Active hepatitis B, active hepatitis C, or any human immunodeficiency virus (HIV) infection at the time of Screening:

Active hepatitis B virus (HBV) infection (chronic or acute), defined as having a positive hepatitis B surface antigen (HBsAg) test during Screening. Subjects with a past or resolved HBV infection, defined as having a negative HBsAg test and a positive total hepatitis B core antibody (HBc Ab) test at screening are eligible for the study if HBV deoxyribonucleic acid (DNA) test is negative. If a subject has a negative HBsAg test and a positive total HBc Ab test at screening, an HBV DNA test should be performed HBV viral load must be less than 100 UI/mL evaluated by PCR
Active hepatitis C virus (HCV) infection, defined as having a positive HCV antibody test followed by a positive HCV ribonucleic acid (RNA) test during Screening. The HCV RNA test will be performed only for subjects who have a positive HCV test. If patient infected with HBV the viral load must be less than 100 UI/mL evaluated by PCR.

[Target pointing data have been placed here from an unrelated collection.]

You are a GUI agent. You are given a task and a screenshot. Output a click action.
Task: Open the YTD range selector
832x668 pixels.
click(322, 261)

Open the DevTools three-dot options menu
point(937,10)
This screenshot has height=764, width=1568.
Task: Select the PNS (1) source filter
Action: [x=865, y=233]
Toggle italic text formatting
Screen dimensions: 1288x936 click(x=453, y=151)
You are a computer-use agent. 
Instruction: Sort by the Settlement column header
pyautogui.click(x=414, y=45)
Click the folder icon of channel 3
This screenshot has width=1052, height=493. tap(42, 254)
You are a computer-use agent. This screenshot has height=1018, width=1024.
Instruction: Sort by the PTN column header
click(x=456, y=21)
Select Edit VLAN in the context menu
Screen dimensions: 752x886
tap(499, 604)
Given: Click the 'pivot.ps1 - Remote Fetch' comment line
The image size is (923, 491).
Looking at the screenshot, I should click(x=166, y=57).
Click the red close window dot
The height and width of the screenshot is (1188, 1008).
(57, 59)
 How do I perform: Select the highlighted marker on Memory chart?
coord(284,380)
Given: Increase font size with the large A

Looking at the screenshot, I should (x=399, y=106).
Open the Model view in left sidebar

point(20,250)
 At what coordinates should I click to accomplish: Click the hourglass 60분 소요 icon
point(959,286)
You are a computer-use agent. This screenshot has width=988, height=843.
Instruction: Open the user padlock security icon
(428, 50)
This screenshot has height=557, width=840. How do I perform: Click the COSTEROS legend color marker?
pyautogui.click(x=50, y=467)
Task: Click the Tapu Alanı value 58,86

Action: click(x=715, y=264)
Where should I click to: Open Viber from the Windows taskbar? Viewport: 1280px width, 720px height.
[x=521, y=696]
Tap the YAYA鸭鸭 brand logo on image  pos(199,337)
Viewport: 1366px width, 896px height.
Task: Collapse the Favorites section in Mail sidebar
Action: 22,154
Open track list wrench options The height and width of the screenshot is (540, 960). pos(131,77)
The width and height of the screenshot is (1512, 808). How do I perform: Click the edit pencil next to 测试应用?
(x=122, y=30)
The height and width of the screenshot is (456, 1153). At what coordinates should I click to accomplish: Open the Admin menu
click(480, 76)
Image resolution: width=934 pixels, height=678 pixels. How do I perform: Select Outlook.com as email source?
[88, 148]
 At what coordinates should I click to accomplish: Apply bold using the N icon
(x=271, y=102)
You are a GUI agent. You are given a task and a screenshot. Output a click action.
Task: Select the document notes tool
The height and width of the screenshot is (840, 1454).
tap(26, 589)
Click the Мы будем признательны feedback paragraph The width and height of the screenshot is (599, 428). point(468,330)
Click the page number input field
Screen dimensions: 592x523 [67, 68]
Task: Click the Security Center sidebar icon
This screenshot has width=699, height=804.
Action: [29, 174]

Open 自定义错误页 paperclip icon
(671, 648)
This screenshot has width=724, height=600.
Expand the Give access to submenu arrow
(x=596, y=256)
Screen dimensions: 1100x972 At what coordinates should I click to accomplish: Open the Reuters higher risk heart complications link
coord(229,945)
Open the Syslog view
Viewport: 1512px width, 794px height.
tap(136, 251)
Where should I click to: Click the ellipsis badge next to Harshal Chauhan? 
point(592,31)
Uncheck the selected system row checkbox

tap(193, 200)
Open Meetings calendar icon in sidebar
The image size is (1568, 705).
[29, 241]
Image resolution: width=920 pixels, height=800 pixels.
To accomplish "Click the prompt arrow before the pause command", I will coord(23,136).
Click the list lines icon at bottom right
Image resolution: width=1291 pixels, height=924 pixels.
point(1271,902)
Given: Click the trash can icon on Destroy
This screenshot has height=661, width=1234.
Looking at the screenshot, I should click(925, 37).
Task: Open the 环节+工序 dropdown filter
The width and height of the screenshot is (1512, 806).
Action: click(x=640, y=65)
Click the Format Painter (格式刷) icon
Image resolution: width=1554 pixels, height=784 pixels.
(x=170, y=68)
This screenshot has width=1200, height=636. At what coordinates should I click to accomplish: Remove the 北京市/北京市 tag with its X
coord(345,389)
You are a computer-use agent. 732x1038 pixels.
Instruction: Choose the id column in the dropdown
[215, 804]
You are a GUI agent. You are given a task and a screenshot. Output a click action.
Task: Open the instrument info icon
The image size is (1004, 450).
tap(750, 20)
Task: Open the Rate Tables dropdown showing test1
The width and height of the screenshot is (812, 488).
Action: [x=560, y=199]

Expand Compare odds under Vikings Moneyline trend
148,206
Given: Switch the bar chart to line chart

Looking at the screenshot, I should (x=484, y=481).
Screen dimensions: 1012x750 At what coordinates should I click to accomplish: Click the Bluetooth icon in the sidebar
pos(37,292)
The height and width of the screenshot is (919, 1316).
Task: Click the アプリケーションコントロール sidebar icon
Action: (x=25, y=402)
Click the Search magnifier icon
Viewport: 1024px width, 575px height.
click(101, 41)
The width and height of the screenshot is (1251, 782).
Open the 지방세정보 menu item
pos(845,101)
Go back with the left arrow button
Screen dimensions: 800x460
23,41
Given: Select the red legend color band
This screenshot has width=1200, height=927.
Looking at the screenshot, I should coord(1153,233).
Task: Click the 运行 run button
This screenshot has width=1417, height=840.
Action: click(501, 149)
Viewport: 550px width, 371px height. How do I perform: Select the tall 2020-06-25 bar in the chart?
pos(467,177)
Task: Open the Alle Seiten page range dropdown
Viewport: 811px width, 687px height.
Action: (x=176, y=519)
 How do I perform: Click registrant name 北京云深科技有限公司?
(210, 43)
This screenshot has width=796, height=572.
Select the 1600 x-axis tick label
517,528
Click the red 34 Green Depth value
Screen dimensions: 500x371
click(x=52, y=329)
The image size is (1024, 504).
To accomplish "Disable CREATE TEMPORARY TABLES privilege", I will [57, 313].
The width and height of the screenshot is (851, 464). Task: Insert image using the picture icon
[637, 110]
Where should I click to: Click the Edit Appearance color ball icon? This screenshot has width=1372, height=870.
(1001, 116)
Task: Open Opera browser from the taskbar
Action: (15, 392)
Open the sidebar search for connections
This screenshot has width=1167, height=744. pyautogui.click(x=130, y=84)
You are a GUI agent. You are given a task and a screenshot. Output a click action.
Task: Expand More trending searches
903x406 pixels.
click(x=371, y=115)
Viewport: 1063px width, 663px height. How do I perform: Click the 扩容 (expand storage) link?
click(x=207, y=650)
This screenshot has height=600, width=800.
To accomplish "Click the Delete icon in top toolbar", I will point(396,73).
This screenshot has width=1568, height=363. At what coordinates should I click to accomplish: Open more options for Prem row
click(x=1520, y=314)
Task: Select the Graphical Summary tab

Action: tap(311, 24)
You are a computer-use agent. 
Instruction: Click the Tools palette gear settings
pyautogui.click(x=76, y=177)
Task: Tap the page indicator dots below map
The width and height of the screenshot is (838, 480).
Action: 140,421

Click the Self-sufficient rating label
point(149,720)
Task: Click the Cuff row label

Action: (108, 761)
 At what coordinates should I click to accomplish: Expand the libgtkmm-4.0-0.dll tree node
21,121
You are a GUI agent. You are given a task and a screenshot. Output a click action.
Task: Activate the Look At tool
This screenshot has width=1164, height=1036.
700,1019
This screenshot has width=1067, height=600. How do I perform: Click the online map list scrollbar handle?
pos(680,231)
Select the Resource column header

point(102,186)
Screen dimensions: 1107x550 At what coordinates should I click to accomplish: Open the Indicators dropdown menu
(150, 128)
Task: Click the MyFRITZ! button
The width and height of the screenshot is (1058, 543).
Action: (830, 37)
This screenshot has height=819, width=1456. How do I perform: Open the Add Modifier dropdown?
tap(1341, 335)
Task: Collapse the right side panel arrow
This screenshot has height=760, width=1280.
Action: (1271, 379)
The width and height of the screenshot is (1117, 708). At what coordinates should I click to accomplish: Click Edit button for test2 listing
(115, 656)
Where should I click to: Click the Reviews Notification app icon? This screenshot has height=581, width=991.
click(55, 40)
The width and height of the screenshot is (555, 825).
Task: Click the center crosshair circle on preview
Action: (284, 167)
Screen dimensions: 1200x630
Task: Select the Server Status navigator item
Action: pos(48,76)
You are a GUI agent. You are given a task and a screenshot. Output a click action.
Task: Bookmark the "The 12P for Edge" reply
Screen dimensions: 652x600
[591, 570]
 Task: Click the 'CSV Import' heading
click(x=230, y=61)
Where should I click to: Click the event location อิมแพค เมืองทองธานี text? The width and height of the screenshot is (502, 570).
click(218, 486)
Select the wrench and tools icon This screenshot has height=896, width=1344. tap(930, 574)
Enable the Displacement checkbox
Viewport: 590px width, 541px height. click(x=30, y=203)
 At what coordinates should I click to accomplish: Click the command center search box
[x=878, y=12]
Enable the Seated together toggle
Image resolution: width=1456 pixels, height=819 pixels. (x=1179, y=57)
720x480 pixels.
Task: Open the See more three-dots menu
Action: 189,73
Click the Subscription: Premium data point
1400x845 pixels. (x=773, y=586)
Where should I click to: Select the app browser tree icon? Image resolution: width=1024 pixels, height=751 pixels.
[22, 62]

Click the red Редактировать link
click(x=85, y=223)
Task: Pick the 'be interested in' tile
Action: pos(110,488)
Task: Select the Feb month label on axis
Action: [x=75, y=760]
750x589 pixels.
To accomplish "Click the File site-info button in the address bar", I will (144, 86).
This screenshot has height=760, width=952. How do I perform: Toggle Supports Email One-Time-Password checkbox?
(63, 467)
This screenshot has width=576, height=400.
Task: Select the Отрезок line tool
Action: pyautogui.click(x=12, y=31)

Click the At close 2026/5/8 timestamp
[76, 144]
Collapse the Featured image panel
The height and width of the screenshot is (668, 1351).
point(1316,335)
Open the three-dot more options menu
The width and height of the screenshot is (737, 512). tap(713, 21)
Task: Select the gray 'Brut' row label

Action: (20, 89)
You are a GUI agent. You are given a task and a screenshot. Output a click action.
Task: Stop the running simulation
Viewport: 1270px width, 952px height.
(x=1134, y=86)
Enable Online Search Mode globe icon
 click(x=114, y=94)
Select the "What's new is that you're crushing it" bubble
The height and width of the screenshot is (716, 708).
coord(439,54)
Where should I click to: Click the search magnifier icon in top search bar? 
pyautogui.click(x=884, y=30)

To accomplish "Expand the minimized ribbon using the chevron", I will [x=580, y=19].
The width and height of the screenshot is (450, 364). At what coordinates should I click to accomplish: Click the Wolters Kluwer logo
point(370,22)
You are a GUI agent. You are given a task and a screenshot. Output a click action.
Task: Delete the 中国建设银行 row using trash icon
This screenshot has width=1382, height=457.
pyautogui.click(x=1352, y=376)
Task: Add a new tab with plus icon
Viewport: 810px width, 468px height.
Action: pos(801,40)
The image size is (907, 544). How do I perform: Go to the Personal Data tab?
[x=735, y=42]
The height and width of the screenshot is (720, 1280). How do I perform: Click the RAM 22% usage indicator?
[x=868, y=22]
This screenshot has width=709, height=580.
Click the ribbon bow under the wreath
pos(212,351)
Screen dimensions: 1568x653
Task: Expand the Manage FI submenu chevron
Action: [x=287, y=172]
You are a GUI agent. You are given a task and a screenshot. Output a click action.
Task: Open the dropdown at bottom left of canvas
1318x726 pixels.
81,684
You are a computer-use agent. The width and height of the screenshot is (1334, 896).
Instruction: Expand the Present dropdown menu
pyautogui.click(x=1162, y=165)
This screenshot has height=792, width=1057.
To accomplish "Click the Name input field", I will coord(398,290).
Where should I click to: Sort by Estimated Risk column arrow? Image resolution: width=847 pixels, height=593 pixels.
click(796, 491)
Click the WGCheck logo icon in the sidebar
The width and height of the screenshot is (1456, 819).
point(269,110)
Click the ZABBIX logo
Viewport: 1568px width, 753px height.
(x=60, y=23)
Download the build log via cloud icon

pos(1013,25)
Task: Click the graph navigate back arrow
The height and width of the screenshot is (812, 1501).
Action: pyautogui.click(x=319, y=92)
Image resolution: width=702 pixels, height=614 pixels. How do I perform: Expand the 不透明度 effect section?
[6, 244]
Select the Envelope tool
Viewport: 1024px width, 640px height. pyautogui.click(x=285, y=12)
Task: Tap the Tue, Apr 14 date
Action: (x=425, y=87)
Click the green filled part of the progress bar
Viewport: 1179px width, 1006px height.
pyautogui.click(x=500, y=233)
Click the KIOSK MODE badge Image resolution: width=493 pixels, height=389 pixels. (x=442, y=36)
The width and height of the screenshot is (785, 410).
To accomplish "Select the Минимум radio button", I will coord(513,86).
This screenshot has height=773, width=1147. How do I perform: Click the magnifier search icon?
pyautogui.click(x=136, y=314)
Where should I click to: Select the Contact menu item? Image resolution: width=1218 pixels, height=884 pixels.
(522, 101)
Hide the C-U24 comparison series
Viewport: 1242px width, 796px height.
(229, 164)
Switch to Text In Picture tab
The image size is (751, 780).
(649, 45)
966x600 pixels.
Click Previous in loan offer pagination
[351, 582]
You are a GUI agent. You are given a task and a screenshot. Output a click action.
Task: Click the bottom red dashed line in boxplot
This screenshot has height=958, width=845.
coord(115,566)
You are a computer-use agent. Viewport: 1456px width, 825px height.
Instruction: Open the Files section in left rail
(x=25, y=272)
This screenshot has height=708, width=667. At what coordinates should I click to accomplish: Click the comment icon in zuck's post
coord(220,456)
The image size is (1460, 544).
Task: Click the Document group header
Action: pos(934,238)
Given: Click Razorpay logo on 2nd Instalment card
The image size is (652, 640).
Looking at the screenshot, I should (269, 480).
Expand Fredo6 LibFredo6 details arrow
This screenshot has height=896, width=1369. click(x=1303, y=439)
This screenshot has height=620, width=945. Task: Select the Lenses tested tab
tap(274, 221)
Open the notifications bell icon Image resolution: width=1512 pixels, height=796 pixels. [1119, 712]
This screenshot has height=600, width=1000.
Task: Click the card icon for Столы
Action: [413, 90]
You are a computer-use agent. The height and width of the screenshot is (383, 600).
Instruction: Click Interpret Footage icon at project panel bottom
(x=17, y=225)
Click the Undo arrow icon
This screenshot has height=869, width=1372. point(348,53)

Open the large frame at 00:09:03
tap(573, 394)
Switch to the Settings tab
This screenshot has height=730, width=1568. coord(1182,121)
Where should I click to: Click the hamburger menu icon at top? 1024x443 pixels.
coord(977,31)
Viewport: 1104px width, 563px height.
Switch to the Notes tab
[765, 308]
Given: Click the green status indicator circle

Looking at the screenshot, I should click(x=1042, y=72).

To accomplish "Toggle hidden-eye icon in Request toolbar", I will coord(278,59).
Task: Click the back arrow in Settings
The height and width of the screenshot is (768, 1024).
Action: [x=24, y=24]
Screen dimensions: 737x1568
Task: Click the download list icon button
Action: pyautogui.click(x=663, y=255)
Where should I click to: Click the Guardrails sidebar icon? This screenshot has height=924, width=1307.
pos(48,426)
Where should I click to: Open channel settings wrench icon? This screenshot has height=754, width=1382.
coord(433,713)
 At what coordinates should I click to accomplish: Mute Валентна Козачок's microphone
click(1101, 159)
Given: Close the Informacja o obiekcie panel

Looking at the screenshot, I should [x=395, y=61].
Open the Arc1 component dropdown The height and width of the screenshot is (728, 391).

History of Grade ≥ 2 bleeding within 4 weeks.
Subjects with symptomatic intrinsic lung disease
Subject is a woman of child-bearing potential and is pregnant (positive serum β-human choriogonadotropin test at Baseline), planning to become pregnant within 12 months after lymphodepletion, or is breastfeeding.
Subject is a man who plans to donate sperm or father a child within 12 months after lymphodepletion.
History of second primary malignant disease with the following exceptions:

Malignancies that were treated and have not recurred within 2 years prior to Screening.
Completely resected basal cell or squamous cell skin cancers.
Any malignancy considered to be indolent, not requiring therapy and with low metastatic potential.